Why it matters: While the entrance of China Broadcasting Network breaks a monopoly held by the country’s three major carriers—China Mobile, China Telecom, and China Unicom—it lacks infrastructure and experience, and is seen as unlikely to provide reliable 5G services.
- The company, which is fully owned by the Chinese government’s State Council, said its hurdles include “no talent, no funds, and no network” (our translation) as it prepares to build up its own 5G network, according to Guangzhou Daily (in Chinese), citing company documents.
Details: The Ministry of Industry and Information Technology (MIIT) said it had assigned a 5G bandwidth in the 4.9 GHz frequency band to China Broadcasting Network and allowed it to deploy the service in 16 cities, according to a statement (in Chinese) published on the ministry’s website on Jan. 3.
- The national cable television behemoth said in the initial phase of development, it plans to invest RMB 2.5 billion (around $359 million) to provide 5G services in 16 cities across China, including Beijing, Shanghai, Guangzhou, and Shenzhen, according to the documents.

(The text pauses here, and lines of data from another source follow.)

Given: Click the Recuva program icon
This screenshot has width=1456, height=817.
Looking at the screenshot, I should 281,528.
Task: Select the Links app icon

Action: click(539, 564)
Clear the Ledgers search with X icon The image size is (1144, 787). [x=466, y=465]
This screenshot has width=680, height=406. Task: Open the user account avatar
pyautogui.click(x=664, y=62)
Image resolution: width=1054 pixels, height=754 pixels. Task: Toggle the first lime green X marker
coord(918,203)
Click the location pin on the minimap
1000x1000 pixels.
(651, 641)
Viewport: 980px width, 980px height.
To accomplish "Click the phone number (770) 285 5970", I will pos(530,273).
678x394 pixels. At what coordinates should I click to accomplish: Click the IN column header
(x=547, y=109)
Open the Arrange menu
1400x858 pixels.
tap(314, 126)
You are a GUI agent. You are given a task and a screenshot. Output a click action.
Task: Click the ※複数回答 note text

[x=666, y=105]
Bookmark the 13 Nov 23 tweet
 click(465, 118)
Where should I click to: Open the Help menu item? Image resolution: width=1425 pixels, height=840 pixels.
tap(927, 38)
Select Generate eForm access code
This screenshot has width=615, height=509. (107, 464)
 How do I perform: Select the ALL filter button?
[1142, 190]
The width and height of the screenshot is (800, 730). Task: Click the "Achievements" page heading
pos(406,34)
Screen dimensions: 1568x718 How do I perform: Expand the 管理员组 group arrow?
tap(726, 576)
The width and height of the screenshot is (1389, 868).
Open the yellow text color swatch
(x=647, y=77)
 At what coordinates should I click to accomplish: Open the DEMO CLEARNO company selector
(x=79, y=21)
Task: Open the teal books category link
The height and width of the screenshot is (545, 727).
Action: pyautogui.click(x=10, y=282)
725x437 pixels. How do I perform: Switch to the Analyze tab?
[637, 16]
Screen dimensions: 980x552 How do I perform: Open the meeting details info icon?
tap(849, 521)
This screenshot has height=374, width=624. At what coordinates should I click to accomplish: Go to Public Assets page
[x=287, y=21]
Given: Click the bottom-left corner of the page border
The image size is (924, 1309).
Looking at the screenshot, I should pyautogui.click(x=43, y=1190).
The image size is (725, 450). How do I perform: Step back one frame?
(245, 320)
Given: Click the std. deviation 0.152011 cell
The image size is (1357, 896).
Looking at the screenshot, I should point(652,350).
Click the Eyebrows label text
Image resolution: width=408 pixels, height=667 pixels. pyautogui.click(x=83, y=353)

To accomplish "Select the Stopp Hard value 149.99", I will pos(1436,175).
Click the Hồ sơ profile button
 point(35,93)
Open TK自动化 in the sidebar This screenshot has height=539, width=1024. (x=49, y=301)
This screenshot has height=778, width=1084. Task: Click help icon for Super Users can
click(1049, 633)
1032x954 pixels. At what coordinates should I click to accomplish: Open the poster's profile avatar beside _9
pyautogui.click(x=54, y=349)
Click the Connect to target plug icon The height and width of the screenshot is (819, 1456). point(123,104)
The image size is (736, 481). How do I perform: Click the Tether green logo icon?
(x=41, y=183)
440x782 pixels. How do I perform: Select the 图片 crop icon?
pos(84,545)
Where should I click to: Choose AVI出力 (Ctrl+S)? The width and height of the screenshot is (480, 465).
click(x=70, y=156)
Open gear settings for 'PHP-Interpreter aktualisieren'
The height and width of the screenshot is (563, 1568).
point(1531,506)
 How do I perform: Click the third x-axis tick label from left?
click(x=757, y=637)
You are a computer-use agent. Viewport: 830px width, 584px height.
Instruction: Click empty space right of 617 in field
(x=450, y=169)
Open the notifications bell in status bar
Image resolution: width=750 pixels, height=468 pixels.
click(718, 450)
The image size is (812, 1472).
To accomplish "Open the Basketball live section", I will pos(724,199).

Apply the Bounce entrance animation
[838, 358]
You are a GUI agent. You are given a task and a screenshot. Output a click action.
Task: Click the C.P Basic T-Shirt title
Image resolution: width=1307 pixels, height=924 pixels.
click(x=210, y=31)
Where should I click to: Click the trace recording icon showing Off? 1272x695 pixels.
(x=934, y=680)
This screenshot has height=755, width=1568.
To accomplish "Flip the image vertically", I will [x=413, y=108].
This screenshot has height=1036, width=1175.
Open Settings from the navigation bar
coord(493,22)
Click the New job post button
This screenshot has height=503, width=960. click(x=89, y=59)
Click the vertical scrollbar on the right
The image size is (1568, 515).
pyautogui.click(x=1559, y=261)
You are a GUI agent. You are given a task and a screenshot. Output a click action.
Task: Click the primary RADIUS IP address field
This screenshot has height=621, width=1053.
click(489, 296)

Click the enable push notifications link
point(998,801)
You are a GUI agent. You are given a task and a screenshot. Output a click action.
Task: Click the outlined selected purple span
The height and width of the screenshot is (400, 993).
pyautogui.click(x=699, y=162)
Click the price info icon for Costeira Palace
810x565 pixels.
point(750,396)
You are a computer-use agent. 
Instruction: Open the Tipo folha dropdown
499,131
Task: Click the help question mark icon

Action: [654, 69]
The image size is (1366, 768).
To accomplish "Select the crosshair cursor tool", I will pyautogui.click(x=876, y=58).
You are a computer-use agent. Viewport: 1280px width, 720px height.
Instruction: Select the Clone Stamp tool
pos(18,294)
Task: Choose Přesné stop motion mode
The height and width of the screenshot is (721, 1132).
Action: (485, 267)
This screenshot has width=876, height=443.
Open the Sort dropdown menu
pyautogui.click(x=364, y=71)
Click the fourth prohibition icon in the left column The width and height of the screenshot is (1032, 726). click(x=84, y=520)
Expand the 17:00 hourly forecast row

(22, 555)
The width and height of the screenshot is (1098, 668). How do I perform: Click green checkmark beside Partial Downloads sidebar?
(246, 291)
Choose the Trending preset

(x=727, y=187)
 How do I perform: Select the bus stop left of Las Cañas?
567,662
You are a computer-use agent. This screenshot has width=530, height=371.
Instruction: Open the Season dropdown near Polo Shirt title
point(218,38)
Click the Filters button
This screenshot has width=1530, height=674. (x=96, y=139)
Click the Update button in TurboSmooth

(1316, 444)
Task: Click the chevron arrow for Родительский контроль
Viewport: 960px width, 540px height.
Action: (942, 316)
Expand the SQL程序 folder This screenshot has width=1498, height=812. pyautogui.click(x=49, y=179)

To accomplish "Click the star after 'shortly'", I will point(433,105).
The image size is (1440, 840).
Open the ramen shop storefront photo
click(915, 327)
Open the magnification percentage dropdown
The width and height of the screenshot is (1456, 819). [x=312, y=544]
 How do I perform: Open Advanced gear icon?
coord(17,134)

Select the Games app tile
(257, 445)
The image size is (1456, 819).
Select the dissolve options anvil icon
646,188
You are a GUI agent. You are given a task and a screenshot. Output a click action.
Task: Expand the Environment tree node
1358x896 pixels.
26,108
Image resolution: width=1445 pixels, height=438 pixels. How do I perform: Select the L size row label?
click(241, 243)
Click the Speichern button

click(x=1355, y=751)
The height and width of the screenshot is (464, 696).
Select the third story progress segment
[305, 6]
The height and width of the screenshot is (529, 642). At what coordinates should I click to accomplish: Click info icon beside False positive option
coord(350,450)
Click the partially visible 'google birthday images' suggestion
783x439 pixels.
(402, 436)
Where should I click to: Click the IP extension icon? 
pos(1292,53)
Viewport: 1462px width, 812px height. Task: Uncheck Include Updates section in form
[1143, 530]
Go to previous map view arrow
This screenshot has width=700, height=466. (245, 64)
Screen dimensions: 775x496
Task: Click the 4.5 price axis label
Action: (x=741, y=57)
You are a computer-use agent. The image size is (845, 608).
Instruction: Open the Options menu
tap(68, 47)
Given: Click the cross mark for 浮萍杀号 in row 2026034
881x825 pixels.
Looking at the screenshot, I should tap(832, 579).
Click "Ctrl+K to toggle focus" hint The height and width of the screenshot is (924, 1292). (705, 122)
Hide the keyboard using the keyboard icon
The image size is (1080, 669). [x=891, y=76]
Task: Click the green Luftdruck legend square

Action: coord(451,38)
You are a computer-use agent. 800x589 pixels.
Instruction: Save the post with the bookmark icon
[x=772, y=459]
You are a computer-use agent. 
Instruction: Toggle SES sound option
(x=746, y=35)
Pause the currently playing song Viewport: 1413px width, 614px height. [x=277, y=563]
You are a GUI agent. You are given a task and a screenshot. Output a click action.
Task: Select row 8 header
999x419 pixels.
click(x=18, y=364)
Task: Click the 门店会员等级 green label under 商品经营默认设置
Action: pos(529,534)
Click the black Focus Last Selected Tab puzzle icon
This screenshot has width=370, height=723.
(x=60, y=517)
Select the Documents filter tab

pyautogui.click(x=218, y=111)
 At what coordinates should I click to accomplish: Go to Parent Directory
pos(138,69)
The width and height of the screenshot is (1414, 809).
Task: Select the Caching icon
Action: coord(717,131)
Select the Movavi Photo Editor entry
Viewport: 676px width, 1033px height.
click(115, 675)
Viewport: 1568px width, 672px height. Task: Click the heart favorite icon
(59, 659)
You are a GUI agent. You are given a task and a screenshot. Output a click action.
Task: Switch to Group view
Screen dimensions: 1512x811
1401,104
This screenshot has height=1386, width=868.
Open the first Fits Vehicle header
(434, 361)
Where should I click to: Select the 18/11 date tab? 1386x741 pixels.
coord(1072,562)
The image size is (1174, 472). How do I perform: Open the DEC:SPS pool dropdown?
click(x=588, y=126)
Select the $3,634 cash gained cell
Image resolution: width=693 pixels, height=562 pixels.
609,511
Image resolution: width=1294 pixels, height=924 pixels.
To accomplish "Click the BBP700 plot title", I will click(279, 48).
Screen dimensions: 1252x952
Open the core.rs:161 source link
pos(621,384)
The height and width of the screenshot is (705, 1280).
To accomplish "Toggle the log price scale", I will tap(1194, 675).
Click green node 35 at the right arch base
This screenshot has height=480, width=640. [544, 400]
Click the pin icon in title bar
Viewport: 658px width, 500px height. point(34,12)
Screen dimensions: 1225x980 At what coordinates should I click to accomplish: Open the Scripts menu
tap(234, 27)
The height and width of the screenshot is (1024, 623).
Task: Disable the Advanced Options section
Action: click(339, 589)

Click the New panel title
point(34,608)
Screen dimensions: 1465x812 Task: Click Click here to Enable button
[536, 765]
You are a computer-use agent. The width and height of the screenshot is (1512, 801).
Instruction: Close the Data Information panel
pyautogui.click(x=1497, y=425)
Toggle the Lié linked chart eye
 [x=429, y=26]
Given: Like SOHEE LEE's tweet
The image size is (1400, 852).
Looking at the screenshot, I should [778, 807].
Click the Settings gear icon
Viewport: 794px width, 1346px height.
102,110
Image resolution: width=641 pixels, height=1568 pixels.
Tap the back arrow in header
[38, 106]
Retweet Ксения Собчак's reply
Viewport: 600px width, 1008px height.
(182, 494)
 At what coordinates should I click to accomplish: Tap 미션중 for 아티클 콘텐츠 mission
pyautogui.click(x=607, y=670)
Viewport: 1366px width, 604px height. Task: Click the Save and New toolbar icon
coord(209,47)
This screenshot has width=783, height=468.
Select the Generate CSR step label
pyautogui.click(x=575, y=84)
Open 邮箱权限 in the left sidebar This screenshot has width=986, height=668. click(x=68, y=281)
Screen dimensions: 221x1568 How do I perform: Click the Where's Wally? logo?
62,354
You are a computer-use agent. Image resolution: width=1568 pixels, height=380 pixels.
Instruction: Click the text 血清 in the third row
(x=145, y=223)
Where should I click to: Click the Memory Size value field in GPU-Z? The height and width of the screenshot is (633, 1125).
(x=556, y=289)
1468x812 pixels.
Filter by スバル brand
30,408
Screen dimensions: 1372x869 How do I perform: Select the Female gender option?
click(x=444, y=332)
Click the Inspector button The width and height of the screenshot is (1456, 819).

- Experts believe (in Chinese) the company will partner with China’s largest mobile operator, China Mobile, to jointly build 5G network infrastructure because the two companies were assigned bandwidths within the same range.
- China Mobile was designated to use spectrum in the 2.6 GHz to 4.9 GHz ranges for its nationwide 5G network.
Context: Founded in 2014, China Broadcasting Network was issued a license to provide basic telecommunications services in the country in May 2016. However, the company failed to become a household name and major wireless player like its three competitors.